Why to Grow Tomatoes

Why to Grow Tomatoes

A couple of years ago, I was trying to decide whether I wanted to remain in the nonprofit world or leave my office and grow food. It was early summer in Boston, and I lived with an eclectic and wonderful group of people in a hostel. One of my roommates would often come home with little gifts – one day, she brought me a tomato plant. I sat down and breathed in the thick, intoxicating smell coming from its leaves. And then (to everyone’s delight) I started to cry. 

Taking care of tomatoes is a singular experience at the farm. If growing carrots and lettuce is a conversation, growing tomatoes is a dance. Each plant has a personality, choosing to remain compact and uniform or spreading in a wild, untamed tangle. After a few weeks, they fill the greenhouse with golden bursts, which transform into painted fruits in deep reds, greens, and yellows. Cracks and lines carve down the sides of the heirlooms, while the cherries swell like juicy grapes. We are a part of this: we show up each week, tie them up the trellis, pick off the suckers and fungus-spotted leaves, come home with scaley, silvery fingers from their tar. But we are simply supporting characters in the tomato drama. 

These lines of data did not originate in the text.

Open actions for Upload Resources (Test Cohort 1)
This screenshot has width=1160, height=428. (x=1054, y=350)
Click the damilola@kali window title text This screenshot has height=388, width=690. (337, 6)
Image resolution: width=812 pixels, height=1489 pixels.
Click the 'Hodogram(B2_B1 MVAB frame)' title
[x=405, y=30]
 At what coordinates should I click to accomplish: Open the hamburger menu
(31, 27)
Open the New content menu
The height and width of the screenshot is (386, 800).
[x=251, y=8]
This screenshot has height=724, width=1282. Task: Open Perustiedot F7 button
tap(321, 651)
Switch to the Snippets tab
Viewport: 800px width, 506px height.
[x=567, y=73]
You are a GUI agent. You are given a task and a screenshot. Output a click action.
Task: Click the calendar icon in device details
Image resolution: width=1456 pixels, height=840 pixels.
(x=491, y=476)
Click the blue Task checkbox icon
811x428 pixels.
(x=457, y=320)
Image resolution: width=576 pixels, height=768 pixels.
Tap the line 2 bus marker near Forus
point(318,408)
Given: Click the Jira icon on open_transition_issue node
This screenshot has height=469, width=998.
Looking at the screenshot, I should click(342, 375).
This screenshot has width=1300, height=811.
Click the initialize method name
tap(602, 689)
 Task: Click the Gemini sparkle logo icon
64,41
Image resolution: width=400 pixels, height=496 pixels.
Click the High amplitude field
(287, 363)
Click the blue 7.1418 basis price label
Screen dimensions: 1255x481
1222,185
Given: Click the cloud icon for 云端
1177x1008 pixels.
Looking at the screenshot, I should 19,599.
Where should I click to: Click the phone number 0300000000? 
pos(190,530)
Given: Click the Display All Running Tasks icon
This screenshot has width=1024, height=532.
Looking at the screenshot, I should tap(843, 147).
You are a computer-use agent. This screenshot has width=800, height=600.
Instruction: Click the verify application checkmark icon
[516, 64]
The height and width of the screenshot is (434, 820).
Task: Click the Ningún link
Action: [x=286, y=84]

I love tomatoes because of their autonomy. I love the meditation of pruning, choosing which leaves to keep and which to pluck off, the full attention each plant requires. I love seeing farmer-artists leading their vines in arcs and patterns, up tall trellises or hanging off of precarious twine. It’s an intimacy you don’t often get with your crops, since so many of them grow without regular interaction. When you eat the citric, sweet, hearty fruit from your plants, it is like a gift from an old friend.

I often think about the plant that reminded me why I want to farm, and how grateful I am that it came into my life at that crossroads. I don’t know if the tomatoes would mind if we stopped coming to see them so often, but I know that I would miss them very much.